The shortened course did little to throw Davies off her game, as she compared it to “pitch and putt.” Davies shot a one-over par 72 on Friday which had her looking up at 27 other golfers including stalwarts such as Juli Inkster, Nancy Lopez, Meg Mallon, Dottie Pepper, and up-and-comers such as Annika Sorenstam and Karrie Webb.
While the weather on Saturday turned sunny, warm, and humid, the seemingly better playing conditions produced only four sub-70 rounds, and just 22 total scores of par or lower in a field of 79 including an even-par 71 from Davies. She would need to overcome a three-stroke deficit in the final round to Kelly Robbins, who held the lead at -2 (140).
On Sunday, winds gusted at 35 MPH and chilly weather throughout the day emulated conditions Davies grew up with in her native England.
“It was wet on Sunday,” Hammel recalls, “and I knew if I could shoot around par or better, I might have a chance at winning.”

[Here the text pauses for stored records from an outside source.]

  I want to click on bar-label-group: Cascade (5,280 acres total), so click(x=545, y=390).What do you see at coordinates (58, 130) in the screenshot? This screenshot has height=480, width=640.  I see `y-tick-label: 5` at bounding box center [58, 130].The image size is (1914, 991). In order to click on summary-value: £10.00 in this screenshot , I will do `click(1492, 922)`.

Might. But Davies had her own plans.
She opened the final round with 15-consecutive pars, many of which featured critical saves to avoid bogeys. Robbins faltered on her way to a disastrous 79, and on a day when nine golfers had or shared a lead in the final round, at the 16th hole Davies grabbed her first lead of the tournament with an 18-foot putt for birdie.

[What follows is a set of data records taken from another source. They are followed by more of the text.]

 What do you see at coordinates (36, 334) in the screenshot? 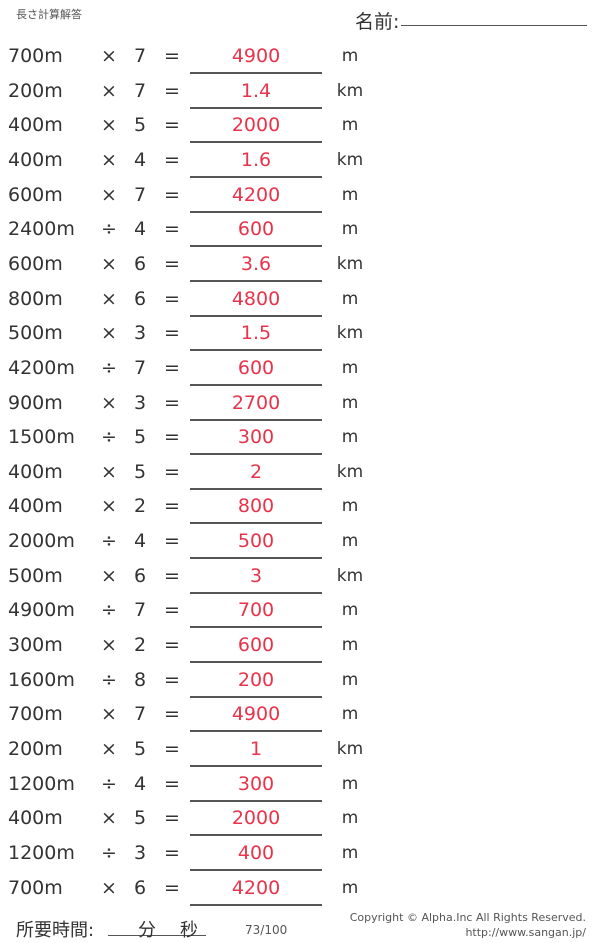
I see `operand-a: 500m` at bounding box center [36, 334].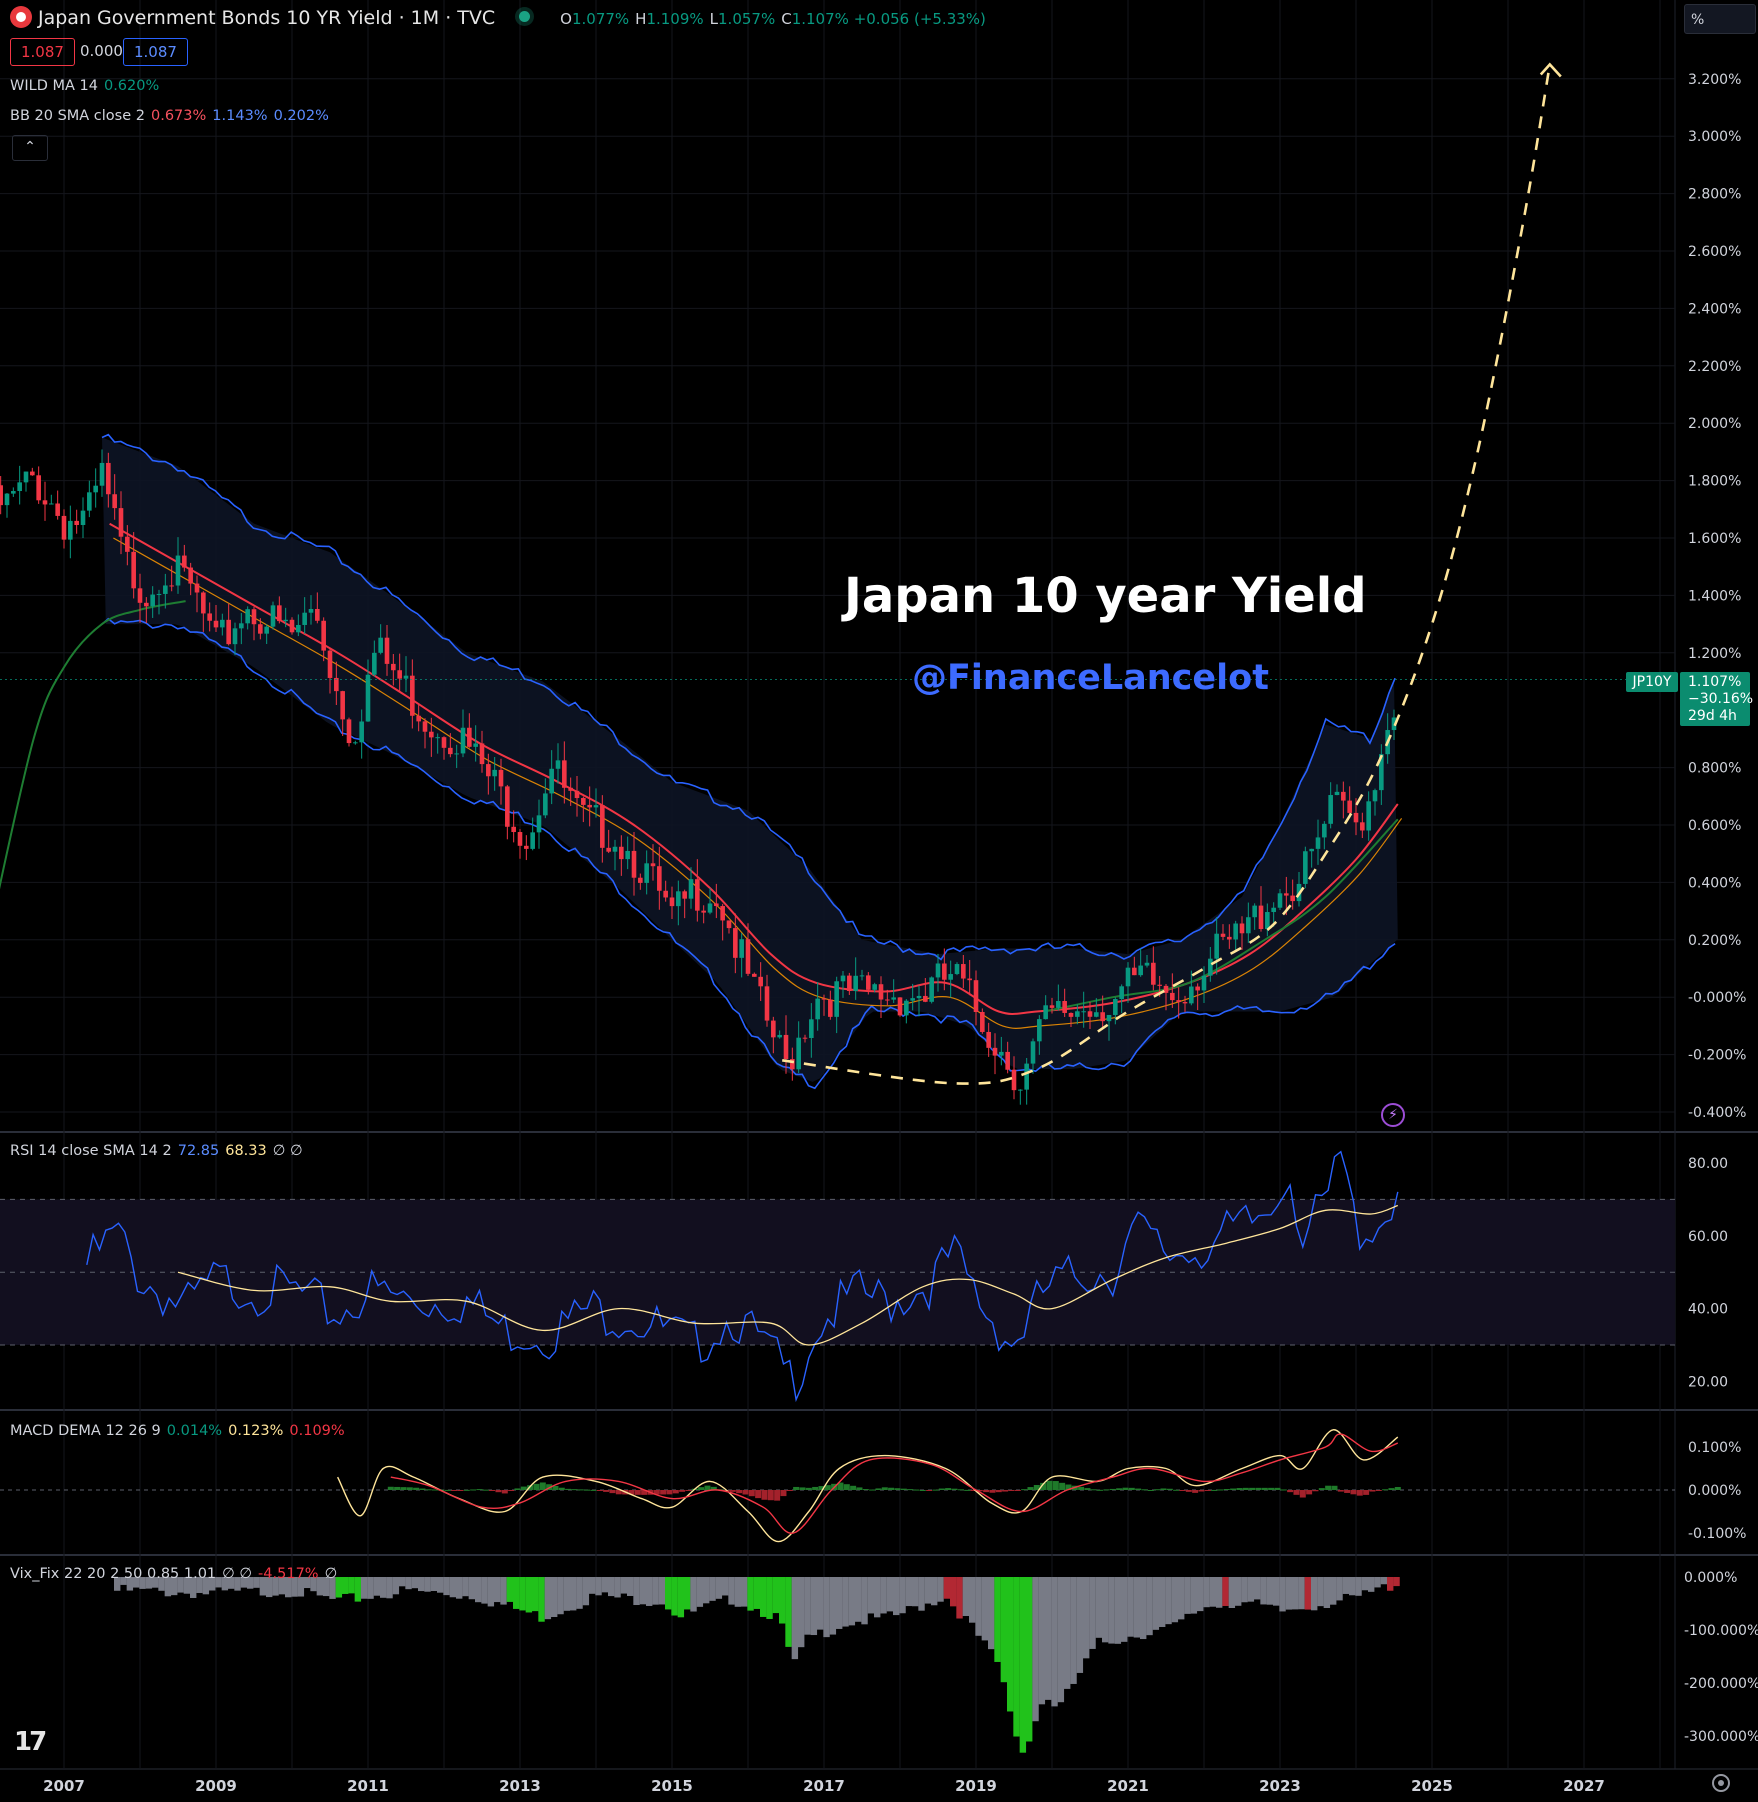 Image resolution: width=1758 pixels, height=1802 pixels. I want to click on legend-wild-ma: WILD MA 14 0.620%, so click(84, 86).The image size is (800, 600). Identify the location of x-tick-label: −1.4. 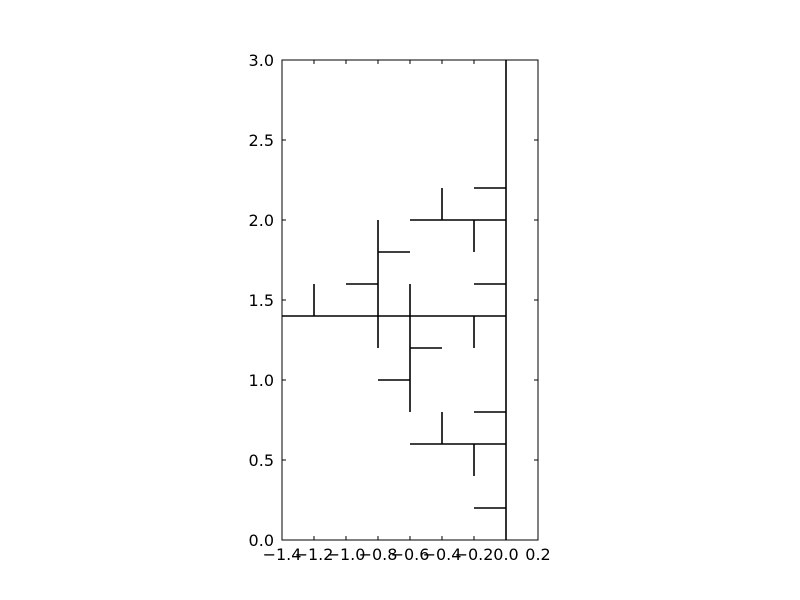
(282, 554).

She saved par with another clutch putt on the 18th, following a terrific bunker shot which left an eight-footer. Just four golfers broke par that afternoon – with Davies being one of them at 70 – and that turned out to be just enough to capture the tournament by one stroke.
Afterwards, Davies called her one-under par round of 70 the “best round of golf I’ve ever played in the last round of a Major.”
Her even-par total of 213 also represented the first time a Major Championship had been won with a score of even or above par since Hollis Stacy at the 1984 U.S. Women’s Open.
“I don’t think anybody had dominated a tournament like this,” second-place finisher Julie Piers said. “She’s got great memories of this course. She has finished first, first, second, and first. How good is that?”
It got better for Davies in August, when she added her second Major Championship of the year, the du Maurier Classic, a two-stroke win over Nancy Lopez and Karrie Webb at the Edmonton Country Club. By the end of the year, Davies had also surpassed the $3 million mark in career earnings.
As a truly global golfer who enjoyed a schedule of tournaments around the world on multiple tours, Davies entered only 20 of the LPGA’s 34 scheduled events in 1996. By not playing a full LPGA schedule during the prime years of her career in the 1990s, many in the sport believe Davies cost herself certain induction into the LPGA Hall of Fame, which she remains short of qualifying for by a mere two points. The 1996 Vare Trophy, which eluded Davies by two rounds, would have been worth one additional point.
Induction into the LPGA Hall of Fame – acknowledged as the hardest Hall of Fame to earn entry to in any sport – remains tantalizingly close for Davies, who won 87 times as a professional and is one of the most accomplished golfers in the history of the women’s game.
Kris Tschetter, a mainstay of the LPGA during the 1990s who finished T18 at the 1996 McDonald’s LPGA Championship, describes Davies as an all-around golfer whose length off the tee perhaps overshadowed a great short game, and a positive approach to the game which surely contributed to her sustained excellence and Hall of Fame credentials.
“(Laura) just had that extra gear,” Tschetter says. “She stayed very much the same whether she was playing good or bad. She was fun to play with, but when she was on… she was very hard to beat.”